We can now see the specific relationship for each month
lmm5<- lm(month5$Ozone~month5$Temp)
summary(lmm5)
##
## Call:
## lm(formula = month5$Ozone ~ month5$Temp)
##
## Residuals:
## Min 1Q Median 3Q Max
## -30.316 -8.622 -2.411 5.320 68.259
##
## Coefficients:
## Estimate Std. Error t value Pr(>|t|)
## (Intercept) -102.159 38.750 -2.636 0.01446 *
## month5$Temp 1.885 0.578 3.261 0.00331 **
## ---
## Signif. codes: 0 '***' 0.001 '**' 0.01 '*' 0.05 '.' 0.1 ' ' 1
##
## Residual standard error: 18.88 on 24 degrees of freedom
## (5 observations deleted due to missingness)
## Multiple R-squared: 0.307, Adjusted R-squared: 0.2781
## F-statistic: 10.63 on 1 and 24 DF, p-value: 0.003315
lmm6<- lm(month6$Ozone~month6$Temp)
summary(lmm6)
##
## Call:
## lm(formula = month6$Ozone ~ month6$Temp)
##
## Residuals:
## Min 1Q Median 3Q Max
## -12.995 -9.337 -6.309 11.082 23.271
##
## Coefficients:
## Estimate Std. Error t value Pr(>|t|)
## (Intercept) -91.9910 51.3120 -1.793 0.1161
## month6$Temp 1.5524 0.6531 2.377 0.0491 *
## ---
## Signif. codes: 0 '***' 0.001 '**' 0.01 '*' 0.05 '.' 0.1 ' ' 1
##
## Residual standard error: 14.48 on 7 degrees of freedom
## (21 observations deleted due to missingness)
## Multiple R-squared: 0.4467, Adjusted R-squared: 0.3676
## F-statistic: 5.651 on 1 and 7 DF, p-value: 0.04909
lmm7<- lm(month7$Ozone~month7$Temp)
summary(lmm7)
##
## Call:
## lm(formula = month7$Ozone ~ month7$Temp)
##
## Residuals:
## Min 1Q Median 3Q Max
## -32.108 -14.522 -1.161 7.582 75.290
##
## Coefficients:
## Estimate Std. Error t value Pr(>|t|)
## (Intercept) -372.921 84.453 -4.416 0.000184 ***
## month7$Temp 5.150 1.005 5.123 3.05e-05 ***
## ---
## Signif. codes: 0 '***' 0.001 '**' 0.01 '*' 0.05 '.' 0.1 ' ' 1
##
## Residual standard error: 22.32 on 24 degrees of freedom
## (5 observations deleted due to missingness)
## Multiple R-squared: 0.5223, Adjusted R-squared: 0.5024
## F-statistic: 26.24 on 1 and 24 DF, p-value: 3.048e-05
lmm8<- lm(month8$Ozone~month8$Temp)
summary(lmm8)
##
## Call:
## lm(formula = month8$Ozone ~ month8$Temp)
##
## Residuals:
## Min 1Q Median 3Q Max
## -40.421 -17.651 -8.067 9.974 118.579
##
## Coefficients:
## Estimate Std. Error t value Pr(>|t|)
## (Intercept) -238.861 82.023 -2.912 0.00764 **
## month8$Temp 3.559 0.974 3.654 0.00126 **
## ---
## Signif. codes: 0 '***' 0.001 '**' 0.01 '*' 0.05 '.' 0.1 ' ' 1
##
## Residual standard error: 32.46 on 24 degrees of freedom
## (5 observations deleted due to missingness)
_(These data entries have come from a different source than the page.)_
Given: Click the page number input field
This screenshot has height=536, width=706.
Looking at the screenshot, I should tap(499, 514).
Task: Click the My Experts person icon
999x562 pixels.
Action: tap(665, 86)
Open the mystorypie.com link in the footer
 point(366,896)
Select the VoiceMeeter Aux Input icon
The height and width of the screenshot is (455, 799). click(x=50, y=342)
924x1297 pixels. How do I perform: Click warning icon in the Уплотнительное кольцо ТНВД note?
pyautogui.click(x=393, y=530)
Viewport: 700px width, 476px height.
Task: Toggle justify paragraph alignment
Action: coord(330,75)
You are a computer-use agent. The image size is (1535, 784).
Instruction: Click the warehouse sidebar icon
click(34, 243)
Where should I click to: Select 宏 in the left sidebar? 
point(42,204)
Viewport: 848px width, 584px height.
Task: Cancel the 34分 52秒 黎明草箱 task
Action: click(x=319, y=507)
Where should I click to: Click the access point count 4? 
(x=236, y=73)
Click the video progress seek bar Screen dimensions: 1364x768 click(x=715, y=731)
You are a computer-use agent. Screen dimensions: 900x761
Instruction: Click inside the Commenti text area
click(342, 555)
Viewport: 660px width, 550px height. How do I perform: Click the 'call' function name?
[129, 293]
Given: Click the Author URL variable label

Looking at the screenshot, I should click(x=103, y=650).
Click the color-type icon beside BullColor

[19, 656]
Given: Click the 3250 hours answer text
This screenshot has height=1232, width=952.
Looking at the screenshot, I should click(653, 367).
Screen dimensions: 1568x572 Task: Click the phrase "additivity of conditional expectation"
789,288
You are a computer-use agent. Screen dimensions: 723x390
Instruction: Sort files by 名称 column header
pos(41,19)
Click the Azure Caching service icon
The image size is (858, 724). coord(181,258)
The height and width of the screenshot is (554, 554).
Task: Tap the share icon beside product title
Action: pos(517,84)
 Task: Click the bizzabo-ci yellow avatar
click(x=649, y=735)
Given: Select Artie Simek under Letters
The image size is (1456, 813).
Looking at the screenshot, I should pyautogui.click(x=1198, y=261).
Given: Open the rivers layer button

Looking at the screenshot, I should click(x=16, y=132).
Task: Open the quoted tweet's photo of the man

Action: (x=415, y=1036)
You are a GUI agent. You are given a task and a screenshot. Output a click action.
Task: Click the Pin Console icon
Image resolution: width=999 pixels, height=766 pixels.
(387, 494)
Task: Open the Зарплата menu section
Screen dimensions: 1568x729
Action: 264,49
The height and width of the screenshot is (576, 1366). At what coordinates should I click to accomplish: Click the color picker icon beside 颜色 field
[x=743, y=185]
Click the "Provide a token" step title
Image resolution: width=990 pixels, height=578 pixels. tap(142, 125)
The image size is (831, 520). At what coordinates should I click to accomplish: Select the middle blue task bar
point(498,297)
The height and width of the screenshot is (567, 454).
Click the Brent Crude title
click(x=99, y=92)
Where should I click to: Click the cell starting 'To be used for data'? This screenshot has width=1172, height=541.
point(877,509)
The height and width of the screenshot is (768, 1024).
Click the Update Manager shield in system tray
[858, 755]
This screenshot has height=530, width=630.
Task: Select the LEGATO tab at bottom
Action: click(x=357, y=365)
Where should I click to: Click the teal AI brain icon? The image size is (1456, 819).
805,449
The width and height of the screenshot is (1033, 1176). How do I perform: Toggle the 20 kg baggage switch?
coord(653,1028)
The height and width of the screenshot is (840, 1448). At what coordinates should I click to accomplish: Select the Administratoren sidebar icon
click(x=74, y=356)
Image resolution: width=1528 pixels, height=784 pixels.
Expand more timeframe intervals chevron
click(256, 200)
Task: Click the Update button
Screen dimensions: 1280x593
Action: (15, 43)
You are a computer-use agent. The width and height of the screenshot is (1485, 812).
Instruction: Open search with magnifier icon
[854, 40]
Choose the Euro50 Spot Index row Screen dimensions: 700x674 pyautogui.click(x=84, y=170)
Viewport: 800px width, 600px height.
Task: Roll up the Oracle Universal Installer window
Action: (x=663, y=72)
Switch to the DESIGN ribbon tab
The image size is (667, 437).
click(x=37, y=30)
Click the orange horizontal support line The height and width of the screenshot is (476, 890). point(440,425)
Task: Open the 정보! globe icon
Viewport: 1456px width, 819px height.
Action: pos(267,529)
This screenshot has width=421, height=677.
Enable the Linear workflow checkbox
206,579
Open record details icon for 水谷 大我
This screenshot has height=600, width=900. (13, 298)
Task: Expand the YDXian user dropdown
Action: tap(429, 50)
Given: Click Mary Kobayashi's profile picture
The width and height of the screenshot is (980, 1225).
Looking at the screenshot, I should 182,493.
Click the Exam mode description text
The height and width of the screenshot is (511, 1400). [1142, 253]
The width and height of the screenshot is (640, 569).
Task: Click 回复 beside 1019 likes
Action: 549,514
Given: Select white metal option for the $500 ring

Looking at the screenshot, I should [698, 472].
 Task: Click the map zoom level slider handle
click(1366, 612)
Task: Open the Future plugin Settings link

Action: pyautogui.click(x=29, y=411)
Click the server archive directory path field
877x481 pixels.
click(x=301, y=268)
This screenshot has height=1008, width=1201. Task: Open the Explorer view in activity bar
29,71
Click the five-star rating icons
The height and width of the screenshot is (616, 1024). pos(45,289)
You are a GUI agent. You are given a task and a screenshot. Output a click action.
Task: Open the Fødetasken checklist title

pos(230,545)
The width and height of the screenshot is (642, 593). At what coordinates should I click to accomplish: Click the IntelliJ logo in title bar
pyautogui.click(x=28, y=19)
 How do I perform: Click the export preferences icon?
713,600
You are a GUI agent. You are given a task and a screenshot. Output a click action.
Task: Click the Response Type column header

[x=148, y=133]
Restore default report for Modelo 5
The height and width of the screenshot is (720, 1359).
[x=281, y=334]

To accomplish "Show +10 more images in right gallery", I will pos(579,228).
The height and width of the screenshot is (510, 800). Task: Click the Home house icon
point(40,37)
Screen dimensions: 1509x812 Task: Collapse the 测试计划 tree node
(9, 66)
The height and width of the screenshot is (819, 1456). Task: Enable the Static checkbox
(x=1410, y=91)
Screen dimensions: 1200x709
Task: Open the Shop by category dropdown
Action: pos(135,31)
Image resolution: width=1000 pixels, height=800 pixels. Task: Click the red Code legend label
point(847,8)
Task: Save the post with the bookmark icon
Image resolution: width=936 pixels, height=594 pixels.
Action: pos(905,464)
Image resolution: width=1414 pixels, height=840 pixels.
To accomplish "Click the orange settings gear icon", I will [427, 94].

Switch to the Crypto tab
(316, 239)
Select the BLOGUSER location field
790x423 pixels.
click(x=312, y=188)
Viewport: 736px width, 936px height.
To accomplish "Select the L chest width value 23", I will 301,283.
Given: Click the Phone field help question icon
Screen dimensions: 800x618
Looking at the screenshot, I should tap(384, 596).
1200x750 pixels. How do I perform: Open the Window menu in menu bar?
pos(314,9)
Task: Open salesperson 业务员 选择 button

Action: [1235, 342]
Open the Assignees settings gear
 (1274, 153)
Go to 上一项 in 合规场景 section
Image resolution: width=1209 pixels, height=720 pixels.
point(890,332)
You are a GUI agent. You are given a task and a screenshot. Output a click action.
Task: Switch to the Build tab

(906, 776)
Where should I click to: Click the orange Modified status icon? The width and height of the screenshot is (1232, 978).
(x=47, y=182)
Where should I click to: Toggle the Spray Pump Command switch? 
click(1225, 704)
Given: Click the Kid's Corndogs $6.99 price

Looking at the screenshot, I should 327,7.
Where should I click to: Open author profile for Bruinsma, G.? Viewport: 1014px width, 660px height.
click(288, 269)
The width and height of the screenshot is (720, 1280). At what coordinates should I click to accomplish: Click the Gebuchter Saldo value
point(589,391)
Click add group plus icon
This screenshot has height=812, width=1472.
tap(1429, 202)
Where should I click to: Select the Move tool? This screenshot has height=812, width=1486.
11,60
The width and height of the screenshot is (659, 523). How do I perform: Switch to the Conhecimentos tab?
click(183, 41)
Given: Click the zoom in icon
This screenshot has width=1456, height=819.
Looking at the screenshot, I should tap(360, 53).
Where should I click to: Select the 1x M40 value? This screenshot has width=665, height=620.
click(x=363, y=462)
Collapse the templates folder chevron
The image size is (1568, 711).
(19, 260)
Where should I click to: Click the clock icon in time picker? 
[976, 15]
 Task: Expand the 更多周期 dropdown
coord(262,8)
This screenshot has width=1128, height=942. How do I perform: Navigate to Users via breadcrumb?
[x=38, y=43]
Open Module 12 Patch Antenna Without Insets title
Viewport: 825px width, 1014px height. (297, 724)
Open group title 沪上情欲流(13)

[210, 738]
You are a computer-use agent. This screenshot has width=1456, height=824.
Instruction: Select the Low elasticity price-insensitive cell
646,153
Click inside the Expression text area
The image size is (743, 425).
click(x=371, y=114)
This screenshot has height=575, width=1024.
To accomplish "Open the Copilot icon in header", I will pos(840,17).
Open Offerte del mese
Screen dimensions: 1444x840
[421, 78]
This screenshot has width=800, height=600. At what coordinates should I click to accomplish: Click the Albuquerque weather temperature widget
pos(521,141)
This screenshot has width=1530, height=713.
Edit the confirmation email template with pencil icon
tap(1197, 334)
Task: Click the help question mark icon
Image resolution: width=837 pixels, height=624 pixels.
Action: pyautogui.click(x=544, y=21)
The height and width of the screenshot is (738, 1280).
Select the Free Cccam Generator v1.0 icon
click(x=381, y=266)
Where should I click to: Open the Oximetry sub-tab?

## Multiple R-squared: 0.3575, Adjusted R-squared: 0.3307
## F-statistic: 13.35 on 1 and 24 DF, p-value: 0.001256
lmm9<- lm(month9$Ozone~month9$Temp)
summary(lmm9)
##
## Call:
## lm(formula = month9$Ozone ~ month9$Temp)
##
## Residuals:
## Min 1Q Median 3Q Max
## -27.447 -8.585 -3.692 11.041 31.392
##
## Coefficients:
## Estimate Std. Error t value Pr(>|t|)
## (Intercept) -149.3469 23.6876 -6.305 9.51e-07 ***
## month9$Temp 2.3511 0.3062 7.677 2.95e-08 ***
## ---
## Signif. codes: 0 '***' 0.001 '**' 0.01 '*' 0.05 '.' 0.1 ' ' 1
##
## Residual standard error: 13.78 on 27 degrees of freedom
## (1 observation deleted due to missingness)
## Multiple R-squared: 0.6858, Adjusted R-squared: 0.6742
## F-statistic: 58.94 on 1 and 27 DF, p-value: 2.945e-08
While looking at all of this data one can note that all the p-values are significantly smaller than the previously established significance level of 0.05. Which means that with a 95% confidence level one can reject the null hypothesis and conclude that ozone is indeed a function of month and temperature. It is important to note that with the exception of month 6, if we were to establish a larger confidence level, such as 99% and 98%, we would still arrive to the same conclusion.